直接甲醇燃料电池(DMFC)由于其能量密度高，燃料便宜易得等优点，非常有潜力应用于移动电子设备和应急备用电源等领域。电催化层的质子电导率的大小和分布直接影响到DMFC的性能，而这方面的研究仍然很不充分。本项目将在催化层中引入多种形状（棒，圆锥等）的Nafion纳米阵列，因为不同的形状可以产生不同的质子电导率的大小和分布，而阵列结构可具有足够的长度（达数十微米），可有效的把电极内部的质子传递到出来。还将在纳米阵列中添加磁性纳米粒子，以便采用磁场精确调节这些纳米阵列的排列，而且磁性纳米粒子在去除之后还可以调节Nafion纳米阵列的孔隙度和分布。还采用荧光显微技术表征催化层内部的工作过程，尤其是电子和质子导通状态。在此基础之上建立相关的数学模型，帮助我们优化磁性Nafion纳米阵列的形状等实验参数，大幅提高DMFC的性能。此技术还可拓展应用到氢氧燃料电池，电解水等领域。

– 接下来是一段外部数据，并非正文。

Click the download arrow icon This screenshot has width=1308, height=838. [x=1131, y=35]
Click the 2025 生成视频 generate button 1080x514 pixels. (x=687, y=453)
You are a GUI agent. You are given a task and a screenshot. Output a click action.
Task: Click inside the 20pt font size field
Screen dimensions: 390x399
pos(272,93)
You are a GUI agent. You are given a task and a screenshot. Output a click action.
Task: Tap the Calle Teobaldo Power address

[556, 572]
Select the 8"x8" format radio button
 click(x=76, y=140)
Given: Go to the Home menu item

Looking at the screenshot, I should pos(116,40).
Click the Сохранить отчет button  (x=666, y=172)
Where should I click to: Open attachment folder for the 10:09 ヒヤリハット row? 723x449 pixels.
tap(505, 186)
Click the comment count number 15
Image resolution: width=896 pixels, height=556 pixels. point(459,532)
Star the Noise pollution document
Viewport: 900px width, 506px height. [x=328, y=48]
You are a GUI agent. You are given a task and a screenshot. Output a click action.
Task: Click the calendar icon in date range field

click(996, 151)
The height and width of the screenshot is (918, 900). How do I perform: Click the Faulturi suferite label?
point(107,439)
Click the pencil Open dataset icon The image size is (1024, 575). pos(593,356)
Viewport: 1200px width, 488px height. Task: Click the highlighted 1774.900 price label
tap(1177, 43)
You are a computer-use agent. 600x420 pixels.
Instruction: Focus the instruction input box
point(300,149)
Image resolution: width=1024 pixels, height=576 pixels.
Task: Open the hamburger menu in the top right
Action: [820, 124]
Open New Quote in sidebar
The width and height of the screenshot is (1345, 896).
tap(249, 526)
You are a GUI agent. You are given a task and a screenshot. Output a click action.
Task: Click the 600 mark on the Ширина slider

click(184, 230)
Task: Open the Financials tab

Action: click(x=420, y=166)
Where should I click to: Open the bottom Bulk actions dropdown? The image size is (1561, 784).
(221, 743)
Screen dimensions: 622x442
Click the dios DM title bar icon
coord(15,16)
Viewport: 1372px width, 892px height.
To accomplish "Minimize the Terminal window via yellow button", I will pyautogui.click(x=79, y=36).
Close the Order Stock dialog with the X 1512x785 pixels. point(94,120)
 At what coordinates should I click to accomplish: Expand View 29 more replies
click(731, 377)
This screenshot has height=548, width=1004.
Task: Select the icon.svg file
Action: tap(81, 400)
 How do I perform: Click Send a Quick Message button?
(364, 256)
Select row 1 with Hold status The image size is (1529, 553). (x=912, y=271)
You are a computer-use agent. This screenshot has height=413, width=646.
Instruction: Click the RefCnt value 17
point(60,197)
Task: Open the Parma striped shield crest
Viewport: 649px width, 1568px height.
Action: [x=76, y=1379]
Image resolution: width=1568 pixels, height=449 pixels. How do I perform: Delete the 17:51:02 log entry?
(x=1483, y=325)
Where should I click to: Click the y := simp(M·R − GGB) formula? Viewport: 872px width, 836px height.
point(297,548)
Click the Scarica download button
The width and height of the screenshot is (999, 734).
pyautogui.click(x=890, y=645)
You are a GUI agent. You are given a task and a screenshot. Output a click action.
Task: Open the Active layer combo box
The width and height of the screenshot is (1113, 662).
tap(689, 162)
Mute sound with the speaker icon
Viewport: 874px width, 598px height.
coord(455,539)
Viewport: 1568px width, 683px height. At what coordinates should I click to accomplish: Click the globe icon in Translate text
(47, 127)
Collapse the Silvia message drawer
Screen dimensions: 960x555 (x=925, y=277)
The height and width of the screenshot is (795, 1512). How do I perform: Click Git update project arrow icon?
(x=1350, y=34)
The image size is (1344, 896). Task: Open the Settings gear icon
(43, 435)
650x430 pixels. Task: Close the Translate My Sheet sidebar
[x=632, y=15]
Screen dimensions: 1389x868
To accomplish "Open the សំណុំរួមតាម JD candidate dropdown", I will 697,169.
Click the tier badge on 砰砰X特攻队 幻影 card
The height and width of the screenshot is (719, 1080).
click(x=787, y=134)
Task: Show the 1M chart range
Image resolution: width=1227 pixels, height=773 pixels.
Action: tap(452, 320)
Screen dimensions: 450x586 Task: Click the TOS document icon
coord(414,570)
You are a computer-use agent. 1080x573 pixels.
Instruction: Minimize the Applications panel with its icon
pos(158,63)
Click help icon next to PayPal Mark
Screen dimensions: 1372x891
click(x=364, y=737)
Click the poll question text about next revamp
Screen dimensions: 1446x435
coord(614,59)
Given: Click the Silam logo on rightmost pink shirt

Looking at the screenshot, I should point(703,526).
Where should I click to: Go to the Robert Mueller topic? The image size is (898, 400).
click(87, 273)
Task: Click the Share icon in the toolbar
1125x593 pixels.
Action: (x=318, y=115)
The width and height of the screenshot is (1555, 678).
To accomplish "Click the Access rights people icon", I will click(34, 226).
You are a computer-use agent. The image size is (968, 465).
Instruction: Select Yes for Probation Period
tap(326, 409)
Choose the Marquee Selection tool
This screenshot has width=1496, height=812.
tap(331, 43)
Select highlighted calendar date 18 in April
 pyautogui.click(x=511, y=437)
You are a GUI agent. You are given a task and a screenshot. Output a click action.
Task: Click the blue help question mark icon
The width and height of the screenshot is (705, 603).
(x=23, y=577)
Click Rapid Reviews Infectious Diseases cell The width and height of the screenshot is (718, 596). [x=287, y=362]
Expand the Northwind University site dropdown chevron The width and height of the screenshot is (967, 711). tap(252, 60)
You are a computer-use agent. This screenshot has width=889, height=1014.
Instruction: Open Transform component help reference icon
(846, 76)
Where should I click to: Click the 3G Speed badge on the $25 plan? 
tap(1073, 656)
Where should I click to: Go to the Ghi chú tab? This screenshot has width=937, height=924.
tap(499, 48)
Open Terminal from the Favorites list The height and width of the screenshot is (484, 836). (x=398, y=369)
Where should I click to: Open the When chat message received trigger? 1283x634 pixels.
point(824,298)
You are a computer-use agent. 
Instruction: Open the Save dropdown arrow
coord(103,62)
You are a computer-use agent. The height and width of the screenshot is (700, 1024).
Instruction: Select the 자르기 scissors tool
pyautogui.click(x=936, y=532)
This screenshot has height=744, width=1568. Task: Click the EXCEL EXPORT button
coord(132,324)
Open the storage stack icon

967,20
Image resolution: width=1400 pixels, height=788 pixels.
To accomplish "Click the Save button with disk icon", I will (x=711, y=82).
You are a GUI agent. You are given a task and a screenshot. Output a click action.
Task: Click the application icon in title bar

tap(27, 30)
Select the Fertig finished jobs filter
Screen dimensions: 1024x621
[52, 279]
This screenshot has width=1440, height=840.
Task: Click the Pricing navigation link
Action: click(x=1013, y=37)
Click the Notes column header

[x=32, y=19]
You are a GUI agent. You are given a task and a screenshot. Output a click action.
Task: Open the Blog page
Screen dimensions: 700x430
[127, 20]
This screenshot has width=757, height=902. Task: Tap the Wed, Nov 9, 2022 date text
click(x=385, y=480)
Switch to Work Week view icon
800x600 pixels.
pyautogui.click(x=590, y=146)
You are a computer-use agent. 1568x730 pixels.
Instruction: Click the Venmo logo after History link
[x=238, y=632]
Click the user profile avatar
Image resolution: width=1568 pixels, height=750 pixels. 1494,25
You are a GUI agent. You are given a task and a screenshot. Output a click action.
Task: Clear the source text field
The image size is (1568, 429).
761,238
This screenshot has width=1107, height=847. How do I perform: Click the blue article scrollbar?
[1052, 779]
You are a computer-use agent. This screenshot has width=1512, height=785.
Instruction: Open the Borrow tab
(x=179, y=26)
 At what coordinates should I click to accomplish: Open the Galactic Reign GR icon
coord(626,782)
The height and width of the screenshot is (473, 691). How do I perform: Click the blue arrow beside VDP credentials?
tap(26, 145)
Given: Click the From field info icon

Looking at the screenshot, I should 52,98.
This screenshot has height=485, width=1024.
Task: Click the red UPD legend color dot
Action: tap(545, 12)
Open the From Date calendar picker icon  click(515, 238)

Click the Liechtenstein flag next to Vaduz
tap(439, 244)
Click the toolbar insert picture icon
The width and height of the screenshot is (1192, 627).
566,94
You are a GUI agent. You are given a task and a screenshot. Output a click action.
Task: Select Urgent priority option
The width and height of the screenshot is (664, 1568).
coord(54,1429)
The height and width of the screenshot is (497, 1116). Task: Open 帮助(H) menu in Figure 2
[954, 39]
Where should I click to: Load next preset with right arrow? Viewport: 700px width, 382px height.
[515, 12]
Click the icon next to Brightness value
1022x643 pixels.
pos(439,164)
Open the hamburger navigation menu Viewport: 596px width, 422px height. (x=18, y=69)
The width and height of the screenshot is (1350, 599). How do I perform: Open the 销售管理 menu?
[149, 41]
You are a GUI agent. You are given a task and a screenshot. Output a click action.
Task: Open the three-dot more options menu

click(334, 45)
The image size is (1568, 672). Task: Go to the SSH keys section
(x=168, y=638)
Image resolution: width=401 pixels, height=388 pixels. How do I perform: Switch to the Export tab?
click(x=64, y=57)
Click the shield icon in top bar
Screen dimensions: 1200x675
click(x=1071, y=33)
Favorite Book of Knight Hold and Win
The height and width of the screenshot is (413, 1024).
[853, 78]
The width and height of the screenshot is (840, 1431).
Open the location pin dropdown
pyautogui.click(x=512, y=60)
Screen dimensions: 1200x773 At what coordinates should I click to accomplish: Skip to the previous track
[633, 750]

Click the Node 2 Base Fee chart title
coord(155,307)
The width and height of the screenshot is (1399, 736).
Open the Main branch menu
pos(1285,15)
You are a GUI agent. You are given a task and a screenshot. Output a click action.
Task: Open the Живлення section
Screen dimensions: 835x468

Direct methanol fuel cell (DMFC) is a very promising power source for portable electronic devices and uninterrupted power supply due to its advantages of high power density, cheap fuel price, easy operation etc. The strength and distribution of proton conductivity in the catalyst layer of DMFC can directly and strongly affect the performance of DMFC, while the microscale research of this field is quite insufficient. In this proposal, we introduce a Nafion nano-array with variant shapes as the proton conductor in catalyst layer, because the variant shapes can benefit the strength and distribution of proton conductivity. The Nafion nano-array has many advantages, such as higher proton conductivity, enough length (up to tens micrometer), which can facilitate the proton transfer. The magnetic nanoparticles, such as Fe3O4, will be added into the Nafion nano-array, and makes the nano-array be modulatable by magnetic field. Furthermore, the porosity and distribution of Nafion nano-array also can be modulated by the dissolution of magnetic nanoparticles. In addition, the fluorecence microscopy will be used to reveal the working process of the thin catalyst layer, especially revreal the proton and electron transfer. Based on the work above, some related mathematic model will be built to optimize the experiment parameters, such as the shape and dimension of Nafion nano-array. This technique can be extended to some other fields, such as H2/O2 fuel cell and water electrolysis, which use proton exchange membrane as their function part.